When I said, "Peaking for an Oly race is like dying and being reborn.every.single.day", I meant it. 

It's the single most hardest thing I have ever done. EVER. 

Last year, I did a few oly races, but my training was not even close to this magnitude. I was, also, learning and (being honest) I wasn't ready for this level of training. 

I am now, and that's what matters. 

The emphasis on oly distance has shown me how strong I am. I'm stronger than I even realized. Or as I told Coach, "I'm sweating out my weakness on a daily basis."

Still, I have a number of things that I'm working on to help me achieve my goals. 

As I was walking home (truth be told--it was more like crawling), I thought of the quote, "Shut up legs". That's not my issue. My issue is my head. 

The note from Coach today was along the lines of "This workout will make you dig deep when fatigued."

Oh. And. It. Was. Tough. 

Halfway through, I thought, "How am I going to go harder? I'm struggling just to maintain."  I thought of Coach A's words, "It doesn't matter that you're struggling. YOU ARE hitting the intervals. This is how you get stronger."

Digging deep to pull out 120% intervals after 50 minutes of doing increasing intervals.

My legs are saying, "SHUT UP HEAD. Just let me do my job. This is what I'm trained to do." When I let them do what they needed to do.....they did their job smashingly. I had to look away from my garmin and just let my legs GO.

It's the truth. My legs LIKE this.
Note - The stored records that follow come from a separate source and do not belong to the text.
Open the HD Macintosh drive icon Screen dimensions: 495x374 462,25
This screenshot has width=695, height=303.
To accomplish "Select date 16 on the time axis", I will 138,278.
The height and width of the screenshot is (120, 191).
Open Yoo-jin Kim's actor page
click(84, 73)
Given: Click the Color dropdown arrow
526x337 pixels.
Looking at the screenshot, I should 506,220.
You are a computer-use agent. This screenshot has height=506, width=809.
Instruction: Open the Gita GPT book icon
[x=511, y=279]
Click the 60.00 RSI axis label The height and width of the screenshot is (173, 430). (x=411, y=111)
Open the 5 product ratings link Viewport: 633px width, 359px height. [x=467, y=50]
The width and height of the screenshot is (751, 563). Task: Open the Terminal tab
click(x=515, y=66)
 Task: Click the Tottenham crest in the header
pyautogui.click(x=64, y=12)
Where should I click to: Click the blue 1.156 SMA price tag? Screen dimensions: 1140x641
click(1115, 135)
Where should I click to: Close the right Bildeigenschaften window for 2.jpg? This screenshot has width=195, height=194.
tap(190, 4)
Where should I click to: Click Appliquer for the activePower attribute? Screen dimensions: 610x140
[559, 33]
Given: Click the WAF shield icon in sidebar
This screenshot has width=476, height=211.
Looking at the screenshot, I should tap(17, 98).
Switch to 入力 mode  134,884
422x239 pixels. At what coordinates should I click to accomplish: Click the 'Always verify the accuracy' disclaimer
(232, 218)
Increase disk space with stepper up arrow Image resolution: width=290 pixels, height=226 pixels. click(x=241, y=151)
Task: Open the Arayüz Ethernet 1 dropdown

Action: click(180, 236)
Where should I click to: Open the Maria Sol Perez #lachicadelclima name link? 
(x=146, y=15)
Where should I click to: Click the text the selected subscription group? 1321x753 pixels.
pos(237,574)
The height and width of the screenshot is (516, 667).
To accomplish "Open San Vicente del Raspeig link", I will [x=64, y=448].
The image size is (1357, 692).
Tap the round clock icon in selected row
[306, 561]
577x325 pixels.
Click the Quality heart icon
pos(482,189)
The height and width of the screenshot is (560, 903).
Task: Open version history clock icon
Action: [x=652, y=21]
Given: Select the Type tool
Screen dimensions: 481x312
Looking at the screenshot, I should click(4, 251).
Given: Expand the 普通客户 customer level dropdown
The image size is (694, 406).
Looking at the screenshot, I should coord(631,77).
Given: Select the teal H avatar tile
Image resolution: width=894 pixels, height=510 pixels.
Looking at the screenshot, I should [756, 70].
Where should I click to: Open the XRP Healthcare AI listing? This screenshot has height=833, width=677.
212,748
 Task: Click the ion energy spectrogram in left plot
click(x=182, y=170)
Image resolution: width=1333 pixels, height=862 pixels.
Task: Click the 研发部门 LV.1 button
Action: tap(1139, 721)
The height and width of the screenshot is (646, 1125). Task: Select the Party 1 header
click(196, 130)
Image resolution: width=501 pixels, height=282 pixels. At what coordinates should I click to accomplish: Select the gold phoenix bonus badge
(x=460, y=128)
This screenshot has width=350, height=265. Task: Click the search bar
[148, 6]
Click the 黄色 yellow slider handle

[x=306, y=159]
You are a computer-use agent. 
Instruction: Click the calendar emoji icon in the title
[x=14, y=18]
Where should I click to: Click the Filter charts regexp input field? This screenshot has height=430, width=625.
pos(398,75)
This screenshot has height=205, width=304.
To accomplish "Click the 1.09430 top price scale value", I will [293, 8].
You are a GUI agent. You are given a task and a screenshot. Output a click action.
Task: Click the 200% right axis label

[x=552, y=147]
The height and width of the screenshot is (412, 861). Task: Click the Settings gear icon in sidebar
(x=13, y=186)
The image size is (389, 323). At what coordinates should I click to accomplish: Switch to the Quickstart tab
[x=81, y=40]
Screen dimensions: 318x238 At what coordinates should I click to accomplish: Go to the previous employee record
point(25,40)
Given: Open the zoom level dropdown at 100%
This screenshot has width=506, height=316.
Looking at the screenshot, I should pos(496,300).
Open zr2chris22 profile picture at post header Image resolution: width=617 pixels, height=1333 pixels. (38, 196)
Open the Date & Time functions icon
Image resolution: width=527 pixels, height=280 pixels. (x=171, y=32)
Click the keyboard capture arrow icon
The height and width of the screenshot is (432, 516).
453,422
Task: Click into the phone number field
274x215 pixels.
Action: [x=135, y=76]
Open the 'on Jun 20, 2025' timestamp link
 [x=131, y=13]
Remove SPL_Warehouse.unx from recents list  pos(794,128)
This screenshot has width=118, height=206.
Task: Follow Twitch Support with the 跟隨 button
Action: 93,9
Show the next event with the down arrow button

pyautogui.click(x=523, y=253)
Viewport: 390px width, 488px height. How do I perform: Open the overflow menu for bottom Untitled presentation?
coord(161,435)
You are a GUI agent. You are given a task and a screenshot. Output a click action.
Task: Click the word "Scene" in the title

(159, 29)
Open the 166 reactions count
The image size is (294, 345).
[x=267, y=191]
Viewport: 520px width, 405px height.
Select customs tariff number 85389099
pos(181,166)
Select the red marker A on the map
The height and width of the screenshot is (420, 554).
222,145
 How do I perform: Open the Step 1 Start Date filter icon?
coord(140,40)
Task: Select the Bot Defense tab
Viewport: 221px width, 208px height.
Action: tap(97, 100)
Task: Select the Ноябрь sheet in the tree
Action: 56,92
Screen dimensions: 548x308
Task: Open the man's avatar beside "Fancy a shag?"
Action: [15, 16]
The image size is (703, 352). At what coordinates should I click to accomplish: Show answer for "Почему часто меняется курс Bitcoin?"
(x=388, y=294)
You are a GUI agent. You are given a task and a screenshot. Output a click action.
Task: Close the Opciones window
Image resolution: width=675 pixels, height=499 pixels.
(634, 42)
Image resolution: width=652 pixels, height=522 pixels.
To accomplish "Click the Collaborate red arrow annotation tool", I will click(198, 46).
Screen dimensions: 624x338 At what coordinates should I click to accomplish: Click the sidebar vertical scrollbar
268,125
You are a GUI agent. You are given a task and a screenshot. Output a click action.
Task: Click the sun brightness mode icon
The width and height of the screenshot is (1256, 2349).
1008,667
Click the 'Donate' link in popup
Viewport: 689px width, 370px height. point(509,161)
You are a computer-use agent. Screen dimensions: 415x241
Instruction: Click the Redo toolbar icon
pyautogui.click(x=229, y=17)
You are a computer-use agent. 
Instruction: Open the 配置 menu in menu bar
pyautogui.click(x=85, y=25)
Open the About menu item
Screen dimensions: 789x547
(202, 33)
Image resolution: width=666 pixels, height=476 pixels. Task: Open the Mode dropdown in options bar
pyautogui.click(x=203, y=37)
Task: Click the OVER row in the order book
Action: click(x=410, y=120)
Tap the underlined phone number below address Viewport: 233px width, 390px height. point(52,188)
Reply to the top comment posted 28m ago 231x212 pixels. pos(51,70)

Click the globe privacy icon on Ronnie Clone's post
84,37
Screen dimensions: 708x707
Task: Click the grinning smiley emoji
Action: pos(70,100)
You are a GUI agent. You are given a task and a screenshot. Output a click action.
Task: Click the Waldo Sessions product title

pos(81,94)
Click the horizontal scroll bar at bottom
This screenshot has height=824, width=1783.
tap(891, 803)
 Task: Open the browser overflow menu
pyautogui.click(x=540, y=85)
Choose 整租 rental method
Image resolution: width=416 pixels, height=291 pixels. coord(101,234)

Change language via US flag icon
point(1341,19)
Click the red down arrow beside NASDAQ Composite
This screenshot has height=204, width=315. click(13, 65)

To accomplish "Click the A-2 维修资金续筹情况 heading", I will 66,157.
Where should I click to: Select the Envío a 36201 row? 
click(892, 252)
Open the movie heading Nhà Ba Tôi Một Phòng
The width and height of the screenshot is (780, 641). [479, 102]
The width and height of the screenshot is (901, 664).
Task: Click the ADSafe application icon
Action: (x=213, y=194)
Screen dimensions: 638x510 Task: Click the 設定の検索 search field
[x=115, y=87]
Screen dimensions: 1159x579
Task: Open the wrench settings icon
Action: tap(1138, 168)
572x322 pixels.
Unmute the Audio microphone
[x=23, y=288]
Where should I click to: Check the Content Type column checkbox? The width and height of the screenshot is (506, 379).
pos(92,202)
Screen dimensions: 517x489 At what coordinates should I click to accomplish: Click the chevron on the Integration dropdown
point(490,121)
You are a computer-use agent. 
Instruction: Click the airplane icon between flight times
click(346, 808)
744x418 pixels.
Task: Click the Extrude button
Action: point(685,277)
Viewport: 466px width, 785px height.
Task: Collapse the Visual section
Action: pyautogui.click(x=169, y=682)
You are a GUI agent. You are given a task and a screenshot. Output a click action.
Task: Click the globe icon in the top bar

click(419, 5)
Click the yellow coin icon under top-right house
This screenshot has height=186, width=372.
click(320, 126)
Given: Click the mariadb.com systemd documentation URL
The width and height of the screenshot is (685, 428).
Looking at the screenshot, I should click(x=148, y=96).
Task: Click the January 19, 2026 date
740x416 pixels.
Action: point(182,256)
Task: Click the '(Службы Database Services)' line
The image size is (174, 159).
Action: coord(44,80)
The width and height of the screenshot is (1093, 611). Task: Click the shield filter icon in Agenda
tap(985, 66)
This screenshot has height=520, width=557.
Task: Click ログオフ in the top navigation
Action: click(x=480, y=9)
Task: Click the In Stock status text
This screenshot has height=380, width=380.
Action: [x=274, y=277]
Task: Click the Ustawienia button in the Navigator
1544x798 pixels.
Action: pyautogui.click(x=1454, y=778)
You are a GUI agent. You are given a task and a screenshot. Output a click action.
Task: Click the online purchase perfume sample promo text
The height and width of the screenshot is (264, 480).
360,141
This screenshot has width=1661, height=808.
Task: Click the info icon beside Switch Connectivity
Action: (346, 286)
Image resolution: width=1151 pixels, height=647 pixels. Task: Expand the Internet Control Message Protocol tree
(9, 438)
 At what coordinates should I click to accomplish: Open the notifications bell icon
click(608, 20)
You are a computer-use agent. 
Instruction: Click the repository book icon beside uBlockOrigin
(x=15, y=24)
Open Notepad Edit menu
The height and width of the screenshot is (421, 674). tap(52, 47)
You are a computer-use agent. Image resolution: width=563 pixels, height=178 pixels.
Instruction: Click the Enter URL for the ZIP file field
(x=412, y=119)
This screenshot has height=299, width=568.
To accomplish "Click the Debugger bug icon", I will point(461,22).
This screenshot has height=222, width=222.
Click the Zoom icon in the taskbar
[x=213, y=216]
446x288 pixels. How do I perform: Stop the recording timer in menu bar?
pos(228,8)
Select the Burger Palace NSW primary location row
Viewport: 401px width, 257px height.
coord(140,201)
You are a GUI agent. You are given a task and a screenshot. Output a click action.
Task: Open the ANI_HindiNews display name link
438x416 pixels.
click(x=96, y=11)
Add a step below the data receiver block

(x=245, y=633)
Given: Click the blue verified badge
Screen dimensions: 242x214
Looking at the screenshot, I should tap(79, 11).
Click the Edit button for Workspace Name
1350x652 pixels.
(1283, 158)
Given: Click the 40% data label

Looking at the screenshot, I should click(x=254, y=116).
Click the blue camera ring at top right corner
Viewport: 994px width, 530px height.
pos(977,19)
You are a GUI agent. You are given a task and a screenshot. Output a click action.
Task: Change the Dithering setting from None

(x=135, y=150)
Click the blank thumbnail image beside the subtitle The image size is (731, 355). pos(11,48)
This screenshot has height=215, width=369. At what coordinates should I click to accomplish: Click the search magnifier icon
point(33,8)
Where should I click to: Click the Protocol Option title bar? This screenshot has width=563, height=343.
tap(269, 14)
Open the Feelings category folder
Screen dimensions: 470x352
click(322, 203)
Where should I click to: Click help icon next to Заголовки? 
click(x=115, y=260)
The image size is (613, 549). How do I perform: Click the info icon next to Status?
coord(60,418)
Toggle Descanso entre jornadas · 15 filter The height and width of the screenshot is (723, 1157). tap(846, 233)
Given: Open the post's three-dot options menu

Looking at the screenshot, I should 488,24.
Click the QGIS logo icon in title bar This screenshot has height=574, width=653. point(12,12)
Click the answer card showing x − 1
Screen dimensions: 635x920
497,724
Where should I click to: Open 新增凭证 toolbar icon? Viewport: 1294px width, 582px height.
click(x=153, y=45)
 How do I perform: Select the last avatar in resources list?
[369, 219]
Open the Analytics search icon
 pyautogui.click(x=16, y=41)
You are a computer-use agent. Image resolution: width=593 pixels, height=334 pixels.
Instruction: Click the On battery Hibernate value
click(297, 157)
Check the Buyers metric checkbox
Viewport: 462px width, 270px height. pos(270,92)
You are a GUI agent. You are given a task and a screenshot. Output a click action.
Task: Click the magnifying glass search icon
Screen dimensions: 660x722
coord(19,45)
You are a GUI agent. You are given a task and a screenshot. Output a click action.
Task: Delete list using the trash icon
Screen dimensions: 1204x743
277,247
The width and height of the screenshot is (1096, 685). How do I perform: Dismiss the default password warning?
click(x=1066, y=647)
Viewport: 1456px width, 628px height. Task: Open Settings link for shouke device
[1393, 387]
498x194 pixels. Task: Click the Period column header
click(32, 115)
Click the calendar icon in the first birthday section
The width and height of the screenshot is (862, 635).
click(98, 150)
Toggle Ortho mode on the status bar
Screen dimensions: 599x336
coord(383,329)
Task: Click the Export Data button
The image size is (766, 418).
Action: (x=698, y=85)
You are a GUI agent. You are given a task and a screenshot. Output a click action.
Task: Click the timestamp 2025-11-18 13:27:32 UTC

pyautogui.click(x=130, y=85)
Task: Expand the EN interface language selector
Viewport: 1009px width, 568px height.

They want to go hard.

In all this, I have managed to find ways to distract my brain. "Oh LOOK! COOKIES!"

It's hard to turn my brain completely off, to just stop thinking, but if I can just distract it for a little while and let my body do it's job, THAT's when I will reach my goals, like I did today.

I pushed through. When I thought I wouldn't be able to hold the watts at the end, I managed to ride even harder.

When Liz and I first started working together, she sent me a message that said, "Brain off, body on."

Sometimes the simplest of messages are the hardest to grasp.

Over a year later, I'm starting to understand.